Nearing retirement age and with three brandies warming his blood, an 'after work' extravagance, he squinted and scented his way myopically through the warren of dark skeletal passages and streets known locally as little England. His principal form of illumination, for the gas had not yet been lit, was offered by occasional candles which flamed in side windows and which temporarily illuminated the murkiness as he moved ever on leaving a swirling pattern in the oily yellow fog just bright enough for an angel to follow.

His solid white cane impatiently tapped the buildings on his left as he stuttered along, his mind the hub, on no one person, item or place. He had been walking the same journey at the same time for forty-eight years and it was safe to wager that his polished and clipped brown boots knew the way.

So on he slipped and stumbled through the freezing gloomy evening, his sure-footed footsteps tapping while the occasional Christmas carol strained into his ears from places warmer than where he was, physically if not spiritually. A stranger or a companion would have certainly heard him muttering to himself as he whistled his way along the slender and slippery pathways.
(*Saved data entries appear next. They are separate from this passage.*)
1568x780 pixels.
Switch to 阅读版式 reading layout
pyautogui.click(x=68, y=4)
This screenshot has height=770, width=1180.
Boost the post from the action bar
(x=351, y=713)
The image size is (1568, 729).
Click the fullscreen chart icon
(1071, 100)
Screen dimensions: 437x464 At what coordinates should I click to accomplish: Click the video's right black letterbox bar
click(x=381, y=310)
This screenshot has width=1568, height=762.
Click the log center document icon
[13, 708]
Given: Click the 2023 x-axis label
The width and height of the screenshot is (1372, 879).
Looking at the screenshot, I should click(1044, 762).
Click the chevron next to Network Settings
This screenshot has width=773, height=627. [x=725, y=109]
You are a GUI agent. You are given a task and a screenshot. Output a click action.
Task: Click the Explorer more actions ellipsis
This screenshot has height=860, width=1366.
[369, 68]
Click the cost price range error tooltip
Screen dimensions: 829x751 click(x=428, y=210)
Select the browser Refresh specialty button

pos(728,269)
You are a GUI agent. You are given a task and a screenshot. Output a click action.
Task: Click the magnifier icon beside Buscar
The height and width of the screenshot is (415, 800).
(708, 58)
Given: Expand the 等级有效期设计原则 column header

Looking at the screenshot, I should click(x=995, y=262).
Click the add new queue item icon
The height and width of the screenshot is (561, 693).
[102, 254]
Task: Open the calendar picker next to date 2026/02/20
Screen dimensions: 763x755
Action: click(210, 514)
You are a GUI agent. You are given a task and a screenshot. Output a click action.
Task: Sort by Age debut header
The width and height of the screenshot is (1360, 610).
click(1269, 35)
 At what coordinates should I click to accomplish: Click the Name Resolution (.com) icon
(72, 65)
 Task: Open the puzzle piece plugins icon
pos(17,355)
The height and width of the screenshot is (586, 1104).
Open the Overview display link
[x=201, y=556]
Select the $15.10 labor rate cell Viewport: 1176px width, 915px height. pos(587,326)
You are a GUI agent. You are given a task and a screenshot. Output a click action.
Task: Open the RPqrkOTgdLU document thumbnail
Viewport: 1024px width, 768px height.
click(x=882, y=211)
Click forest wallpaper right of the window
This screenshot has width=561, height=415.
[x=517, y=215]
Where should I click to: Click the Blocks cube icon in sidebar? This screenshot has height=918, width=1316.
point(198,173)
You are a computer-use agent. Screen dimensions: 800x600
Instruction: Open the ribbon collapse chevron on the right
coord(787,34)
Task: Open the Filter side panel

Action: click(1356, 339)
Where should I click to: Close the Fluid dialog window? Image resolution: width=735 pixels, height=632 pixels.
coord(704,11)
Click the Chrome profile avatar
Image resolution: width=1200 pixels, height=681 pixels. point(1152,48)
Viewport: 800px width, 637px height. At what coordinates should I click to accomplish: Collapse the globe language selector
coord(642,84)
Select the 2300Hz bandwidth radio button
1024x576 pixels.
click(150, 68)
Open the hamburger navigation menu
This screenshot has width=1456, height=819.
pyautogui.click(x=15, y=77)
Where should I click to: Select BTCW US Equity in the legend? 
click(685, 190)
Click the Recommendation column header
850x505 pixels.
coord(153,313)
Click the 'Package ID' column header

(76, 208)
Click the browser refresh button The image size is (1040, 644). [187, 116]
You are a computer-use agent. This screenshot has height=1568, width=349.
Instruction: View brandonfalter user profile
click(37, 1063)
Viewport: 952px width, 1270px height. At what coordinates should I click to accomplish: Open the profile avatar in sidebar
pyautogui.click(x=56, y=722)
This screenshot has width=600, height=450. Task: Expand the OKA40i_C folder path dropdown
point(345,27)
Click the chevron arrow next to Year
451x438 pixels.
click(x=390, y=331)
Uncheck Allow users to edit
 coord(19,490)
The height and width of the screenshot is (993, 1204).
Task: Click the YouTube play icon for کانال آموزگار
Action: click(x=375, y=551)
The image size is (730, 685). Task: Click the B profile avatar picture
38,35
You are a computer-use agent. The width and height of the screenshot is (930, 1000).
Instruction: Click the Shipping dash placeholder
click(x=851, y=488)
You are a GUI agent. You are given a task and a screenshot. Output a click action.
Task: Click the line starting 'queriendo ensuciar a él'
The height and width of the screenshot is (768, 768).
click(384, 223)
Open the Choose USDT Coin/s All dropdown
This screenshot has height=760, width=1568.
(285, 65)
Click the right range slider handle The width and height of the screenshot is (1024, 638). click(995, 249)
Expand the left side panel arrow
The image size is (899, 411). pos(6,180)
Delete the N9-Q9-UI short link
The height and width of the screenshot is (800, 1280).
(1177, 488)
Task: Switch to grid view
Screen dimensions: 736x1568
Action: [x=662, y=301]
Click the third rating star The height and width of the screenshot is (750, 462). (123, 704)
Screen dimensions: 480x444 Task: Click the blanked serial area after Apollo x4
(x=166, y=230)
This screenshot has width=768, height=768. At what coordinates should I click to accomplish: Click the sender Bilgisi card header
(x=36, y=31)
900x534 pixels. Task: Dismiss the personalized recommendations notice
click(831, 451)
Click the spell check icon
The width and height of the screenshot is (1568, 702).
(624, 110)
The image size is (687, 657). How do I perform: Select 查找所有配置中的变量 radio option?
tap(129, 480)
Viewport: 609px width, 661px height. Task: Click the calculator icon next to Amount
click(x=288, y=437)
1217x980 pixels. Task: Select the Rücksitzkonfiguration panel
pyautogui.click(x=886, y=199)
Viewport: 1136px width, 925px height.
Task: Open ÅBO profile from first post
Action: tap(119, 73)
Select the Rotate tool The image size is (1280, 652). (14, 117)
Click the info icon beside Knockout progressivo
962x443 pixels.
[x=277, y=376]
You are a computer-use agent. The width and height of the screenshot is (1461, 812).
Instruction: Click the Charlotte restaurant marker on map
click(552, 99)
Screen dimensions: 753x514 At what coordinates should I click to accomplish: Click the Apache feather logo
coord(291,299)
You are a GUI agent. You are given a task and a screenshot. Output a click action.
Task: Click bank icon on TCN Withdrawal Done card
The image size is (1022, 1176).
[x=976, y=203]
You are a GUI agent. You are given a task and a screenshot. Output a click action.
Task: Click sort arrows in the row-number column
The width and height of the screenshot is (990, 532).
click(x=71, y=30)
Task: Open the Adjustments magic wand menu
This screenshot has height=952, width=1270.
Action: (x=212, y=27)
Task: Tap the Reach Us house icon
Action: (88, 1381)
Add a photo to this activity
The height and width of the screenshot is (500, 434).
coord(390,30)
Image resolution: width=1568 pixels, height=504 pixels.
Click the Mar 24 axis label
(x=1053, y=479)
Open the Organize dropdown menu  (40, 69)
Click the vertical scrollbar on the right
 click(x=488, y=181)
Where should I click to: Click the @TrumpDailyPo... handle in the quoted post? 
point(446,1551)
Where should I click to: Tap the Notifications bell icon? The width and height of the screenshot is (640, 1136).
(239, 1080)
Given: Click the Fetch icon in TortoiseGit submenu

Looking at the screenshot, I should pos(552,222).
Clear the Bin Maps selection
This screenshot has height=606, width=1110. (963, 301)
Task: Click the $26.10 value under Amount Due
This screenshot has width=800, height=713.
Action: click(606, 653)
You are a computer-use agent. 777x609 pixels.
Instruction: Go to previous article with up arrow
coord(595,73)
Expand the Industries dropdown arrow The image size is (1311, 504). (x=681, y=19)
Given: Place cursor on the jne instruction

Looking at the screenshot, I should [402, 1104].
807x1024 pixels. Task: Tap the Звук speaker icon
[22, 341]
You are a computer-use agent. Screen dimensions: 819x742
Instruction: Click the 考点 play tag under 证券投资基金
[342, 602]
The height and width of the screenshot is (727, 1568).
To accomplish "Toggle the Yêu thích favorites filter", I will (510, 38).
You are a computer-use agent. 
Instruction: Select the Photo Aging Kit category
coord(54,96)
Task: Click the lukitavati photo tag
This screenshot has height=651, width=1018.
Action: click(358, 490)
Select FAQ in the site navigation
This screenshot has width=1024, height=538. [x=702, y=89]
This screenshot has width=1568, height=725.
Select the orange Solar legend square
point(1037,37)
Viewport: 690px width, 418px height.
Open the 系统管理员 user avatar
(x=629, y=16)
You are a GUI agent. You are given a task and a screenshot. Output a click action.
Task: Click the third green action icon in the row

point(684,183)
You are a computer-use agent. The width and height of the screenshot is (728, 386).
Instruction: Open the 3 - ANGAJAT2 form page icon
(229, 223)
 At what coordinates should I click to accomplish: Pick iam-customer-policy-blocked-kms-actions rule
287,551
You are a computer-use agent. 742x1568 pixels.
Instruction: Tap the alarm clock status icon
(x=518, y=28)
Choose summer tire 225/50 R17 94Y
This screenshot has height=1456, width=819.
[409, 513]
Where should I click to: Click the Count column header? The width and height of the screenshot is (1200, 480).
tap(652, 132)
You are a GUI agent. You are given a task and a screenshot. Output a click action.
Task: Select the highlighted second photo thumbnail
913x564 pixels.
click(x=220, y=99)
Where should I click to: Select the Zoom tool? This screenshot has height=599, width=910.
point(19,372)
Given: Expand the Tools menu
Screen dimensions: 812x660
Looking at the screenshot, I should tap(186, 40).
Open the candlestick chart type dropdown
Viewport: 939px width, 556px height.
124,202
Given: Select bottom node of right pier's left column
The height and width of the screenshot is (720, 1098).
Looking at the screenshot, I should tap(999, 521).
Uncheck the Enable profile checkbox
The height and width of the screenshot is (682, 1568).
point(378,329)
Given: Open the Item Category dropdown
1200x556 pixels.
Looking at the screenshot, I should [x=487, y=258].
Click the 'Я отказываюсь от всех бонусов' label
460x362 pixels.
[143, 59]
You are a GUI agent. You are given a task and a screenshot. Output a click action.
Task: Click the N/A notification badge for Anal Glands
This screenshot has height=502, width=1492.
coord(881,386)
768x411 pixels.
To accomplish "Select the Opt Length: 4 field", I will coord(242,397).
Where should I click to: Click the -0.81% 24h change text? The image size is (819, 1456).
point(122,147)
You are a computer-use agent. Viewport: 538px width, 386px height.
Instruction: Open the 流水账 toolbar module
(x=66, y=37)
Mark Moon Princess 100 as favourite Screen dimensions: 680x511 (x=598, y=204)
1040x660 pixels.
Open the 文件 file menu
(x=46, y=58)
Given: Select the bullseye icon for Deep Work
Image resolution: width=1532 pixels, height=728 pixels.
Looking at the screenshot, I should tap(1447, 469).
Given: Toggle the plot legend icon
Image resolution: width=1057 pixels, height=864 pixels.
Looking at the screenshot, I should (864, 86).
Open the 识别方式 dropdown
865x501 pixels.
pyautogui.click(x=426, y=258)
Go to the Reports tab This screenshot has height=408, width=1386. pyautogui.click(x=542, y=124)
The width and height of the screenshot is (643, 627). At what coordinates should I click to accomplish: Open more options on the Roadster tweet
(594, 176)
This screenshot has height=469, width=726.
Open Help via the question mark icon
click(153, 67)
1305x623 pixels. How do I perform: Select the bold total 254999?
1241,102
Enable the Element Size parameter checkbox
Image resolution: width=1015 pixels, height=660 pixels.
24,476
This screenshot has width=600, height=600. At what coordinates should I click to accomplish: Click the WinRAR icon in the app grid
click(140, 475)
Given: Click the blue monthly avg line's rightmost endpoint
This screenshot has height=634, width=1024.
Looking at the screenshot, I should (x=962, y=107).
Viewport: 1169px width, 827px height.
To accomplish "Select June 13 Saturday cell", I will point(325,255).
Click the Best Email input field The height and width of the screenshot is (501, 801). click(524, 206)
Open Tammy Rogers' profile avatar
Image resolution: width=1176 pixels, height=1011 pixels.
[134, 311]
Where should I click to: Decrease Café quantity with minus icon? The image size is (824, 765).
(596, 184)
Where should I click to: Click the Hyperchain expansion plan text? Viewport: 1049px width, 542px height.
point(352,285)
However, although the effort of his journey could be likened to a well-oiled machine, his cane was not. It was too bright, too new, too fresh and certainly did not match the dress of the fellow driving it. There were no bruises, no marks of battle, damage or grime. Although it was a few months old, even a clever observer would not have been able to gain much information even if he had been allowed a closer examination of that particular piece of oak.

For much of his sixty years he had witnessed the folly of the unfortunates of London. Their animal-like joy, cruelty, pain and love. As he had lived, breathed, worked and grown old, he had seen Saturn's brutal death and its opposite, sweet life born, acted noble and pitiless in turn and seen seasons born and die like men. An endless and cruel kaleidoscopic merry-go-round.